== Activity ==
Copy out word for word the part of the items that begins with the line containing "Find the location of a particular element. Image" and ends with the line containing "center [100, 310].", including both of those lines.

Collected data entries
* * * * * * *

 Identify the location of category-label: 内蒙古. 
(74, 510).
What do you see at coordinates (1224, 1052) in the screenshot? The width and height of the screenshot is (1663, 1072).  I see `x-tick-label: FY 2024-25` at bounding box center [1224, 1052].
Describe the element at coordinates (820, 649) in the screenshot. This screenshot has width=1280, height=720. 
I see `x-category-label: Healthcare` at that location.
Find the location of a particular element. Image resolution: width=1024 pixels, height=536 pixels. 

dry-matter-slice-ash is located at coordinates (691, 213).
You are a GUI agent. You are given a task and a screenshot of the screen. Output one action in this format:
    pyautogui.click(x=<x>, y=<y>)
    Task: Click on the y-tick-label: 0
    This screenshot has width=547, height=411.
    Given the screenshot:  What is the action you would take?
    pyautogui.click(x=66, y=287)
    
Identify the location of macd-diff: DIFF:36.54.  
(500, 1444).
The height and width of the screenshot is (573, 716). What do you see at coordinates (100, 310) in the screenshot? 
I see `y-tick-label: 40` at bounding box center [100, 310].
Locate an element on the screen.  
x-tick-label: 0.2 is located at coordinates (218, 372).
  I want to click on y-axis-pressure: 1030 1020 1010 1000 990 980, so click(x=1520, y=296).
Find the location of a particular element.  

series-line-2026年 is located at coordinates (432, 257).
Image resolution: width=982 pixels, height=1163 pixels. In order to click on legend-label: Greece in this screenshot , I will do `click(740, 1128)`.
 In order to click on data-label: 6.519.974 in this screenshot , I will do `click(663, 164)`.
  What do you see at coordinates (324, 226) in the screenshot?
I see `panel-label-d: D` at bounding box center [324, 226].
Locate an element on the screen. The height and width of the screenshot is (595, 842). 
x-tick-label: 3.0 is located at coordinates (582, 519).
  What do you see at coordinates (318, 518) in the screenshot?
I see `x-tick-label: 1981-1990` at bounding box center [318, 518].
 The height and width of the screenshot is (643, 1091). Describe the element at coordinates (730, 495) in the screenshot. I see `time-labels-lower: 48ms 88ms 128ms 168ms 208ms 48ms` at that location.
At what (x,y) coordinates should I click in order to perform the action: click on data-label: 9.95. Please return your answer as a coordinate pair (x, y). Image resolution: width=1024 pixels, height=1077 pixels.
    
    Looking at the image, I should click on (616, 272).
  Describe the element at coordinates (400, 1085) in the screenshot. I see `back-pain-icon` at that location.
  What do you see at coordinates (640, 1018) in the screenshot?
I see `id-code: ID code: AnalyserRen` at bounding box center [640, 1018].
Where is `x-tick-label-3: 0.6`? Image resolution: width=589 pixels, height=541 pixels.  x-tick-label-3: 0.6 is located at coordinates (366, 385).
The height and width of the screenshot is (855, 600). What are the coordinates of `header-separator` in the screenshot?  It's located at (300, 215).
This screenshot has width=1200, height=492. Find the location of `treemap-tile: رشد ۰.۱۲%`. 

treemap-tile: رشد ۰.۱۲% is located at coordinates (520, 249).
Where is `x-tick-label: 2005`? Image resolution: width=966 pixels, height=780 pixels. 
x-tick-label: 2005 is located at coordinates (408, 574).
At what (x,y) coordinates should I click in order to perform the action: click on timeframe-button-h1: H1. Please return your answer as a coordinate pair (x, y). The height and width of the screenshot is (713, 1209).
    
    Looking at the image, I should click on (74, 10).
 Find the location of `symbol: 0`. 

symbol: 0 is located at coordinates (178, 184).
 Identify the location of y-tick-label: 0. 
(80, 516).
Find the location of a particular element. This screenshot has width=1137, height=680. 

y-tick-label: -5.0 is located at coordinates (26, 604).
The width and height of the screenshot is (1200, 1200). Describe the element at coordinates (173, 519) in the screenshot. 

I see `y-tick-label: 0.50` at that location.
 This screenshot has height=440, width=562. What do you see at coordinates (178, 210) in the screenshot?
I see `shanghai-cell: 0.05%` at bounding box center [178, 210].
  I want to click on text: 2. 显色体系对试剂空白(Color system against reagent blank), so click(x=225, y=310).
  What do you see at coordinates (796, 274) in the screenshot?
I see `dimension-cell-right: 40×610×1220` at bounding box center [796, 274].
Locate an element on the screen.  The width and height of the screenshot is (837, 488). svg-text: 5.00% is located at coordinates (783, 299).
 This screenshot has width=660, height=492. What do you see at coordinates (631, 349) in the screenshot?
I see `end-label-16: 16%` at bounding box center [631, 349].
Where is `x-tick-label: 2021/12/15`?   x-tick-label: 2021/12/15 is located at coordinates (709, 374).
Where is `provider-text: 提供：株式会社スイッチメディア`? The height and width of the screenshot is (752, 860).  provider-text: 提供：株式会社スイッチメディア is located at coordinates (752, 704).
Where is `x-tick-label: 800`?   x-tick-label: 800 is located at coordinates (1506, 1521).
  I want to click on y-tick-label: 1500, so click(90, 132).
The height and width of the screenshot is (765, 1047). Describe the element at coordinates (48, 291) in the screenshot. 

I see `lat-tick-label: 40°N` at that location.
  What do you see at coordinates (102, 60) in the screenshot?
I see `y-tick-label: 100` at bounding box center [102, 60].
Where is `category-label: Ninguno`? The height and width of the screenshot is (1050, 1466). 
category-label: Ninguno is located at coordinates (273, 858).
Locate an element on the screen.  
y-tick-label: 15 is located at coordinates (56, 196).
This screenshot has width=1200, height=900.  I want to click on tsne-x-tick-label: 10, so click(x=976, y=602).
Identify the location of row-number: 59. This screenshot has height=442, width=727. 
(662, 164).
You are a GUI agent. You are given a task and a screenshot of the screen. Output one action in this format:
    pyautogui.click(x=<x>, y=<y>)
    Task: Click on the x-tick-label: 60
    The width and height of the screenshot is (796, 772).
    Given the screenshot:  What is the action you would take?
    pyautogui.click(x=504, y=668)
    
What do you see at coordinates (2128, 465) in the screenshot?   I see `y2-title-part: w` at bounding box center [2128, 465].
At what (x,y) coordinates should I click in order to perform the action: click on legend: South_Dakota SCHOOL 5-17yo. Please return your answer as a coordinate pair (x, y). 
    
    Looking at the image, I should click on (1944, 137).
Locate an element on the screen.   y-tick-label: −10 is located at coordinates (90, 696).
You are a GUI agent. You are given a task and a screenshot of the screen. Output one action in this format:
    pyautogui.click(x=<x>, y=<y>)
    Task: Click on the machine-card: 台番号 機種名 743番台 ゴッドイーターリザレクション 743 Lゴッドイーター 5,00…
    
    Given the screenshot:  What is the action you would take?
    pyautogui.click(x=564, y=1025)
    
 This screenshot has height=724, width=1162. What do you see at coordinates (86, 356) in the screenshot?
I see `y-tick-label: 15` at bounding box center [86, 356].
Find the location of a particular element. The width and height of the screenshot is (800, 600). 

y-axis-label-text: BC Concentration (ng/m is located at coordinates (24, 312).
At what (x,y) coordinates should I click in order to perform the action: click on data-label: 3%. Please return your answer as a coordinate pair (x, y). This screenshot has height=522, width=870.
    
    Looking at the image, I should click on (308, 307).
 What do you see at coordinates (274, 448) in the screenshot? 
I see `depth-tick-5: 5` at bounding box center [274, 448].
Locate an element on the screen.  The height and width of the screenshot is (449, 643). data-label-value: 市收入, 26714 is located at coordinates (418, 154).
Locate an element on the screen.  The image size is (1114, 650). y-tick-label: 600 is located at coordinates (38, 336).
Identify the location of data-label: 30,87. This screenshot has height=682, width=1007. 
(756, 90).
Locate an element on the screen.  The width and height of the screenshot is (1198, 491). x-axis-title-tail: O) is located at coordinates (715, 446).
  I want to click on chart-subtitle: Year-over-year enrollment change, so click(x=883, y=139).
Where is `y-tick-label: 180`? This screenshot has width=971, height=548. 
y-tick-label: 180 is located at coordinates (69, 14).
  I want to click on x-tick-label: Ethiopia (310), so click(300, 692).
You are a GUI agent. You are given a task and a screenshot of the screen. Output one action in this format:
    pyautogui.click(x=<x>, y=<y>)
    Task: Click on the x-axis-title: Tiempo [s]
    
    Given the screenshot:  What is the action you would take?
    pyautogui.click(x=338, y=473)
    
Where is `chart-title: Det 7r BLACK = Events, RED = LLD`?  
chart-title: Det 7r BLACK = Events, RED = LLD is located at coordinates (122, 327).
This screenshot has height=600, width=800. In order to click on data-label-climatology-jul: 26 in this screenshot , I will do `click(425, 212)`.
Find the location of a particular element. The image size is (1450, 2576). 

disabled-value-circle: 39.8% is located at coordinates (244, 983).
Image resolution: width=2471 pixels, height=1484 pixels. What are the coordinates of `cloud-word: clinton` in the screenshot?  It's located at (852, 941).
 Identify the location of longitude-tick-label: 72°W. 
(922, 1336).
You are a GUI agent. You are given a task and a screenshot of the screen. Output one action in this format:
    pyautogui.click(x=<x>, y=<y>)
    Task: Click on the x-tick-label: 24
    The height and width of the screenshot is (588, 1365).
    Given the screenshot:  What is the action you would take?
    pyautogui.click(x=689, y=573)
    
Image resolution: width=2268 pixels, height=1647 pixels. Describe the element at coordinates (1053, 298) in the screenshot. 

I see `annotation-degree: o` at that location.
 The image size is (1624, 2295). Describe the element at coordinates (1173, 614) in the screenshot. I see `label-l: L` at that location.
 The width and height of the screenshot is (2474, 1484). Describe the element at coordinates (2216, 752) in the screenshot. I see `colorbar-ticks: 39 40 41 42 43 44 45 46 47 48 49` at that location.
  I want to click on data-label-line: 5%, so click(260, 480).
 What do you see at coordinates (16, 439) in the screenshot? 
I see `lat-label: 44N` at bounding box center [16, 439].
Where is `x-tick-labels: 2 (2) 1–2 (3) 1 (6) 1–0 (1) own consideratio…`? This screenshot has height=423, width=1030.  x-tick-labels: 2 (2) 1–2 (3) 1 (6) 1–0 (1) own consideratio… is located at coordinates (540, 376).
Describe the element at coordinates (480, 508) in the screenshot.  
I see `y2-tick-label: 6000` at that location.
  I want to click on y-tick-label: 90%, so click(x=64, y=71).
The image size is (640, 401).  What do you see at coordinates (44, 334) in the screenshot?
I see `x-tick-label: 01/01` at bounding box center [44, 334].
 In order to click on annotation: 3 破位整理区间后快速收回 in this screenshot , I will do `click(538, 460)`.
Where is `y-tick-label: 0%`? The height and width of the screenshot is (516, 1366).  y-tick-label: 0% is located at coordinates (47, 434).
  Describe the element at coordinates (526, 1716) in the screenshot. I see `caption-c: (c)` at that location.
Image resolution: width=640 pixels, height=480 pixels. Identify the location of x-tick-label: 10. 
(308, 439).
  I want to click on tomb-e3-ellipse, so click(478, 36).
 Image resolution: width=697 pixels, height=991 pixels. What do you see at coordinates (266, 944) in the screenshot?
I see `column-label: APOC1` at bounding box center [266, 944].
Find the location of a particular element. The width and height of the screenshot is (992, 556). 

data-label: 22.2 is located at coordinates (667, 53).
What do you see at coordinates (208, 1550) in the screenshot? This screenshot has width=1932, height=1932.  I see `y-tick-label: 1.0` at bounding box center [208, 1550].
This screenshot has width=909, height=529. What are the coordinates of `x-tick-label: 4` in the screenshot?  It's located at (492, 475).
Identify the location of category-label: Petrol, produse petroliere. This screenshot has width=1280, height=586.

* * * * * * *

== Answer box ==
Find the location of a particular element. Image resolution: width=1024 pixels, height=536 pixels. 

dry-matter-slice-ash is located at coordinates (691, 213).
You are a GUI agent. You are given a task and a screenshot of the screen. Output one action in this format:
    pyautogui.click(x=<x>, y=<y>)
    Task: Click on the y-tick-label: 0
    This screenshot has width=547, height=411.
    Given the screenshot:  What is the action you would take?
    pyautogui.click(x=66, y=287)
    
Identify the location of macd-diff: DIFF:36.54.  
(500, 1444).
The height and width of the screenshot is (573, 716). What do you see at coordinates (100, 310) in the screenshot? 
I see `y-tick-label: 40` at bounding box center [100, 310].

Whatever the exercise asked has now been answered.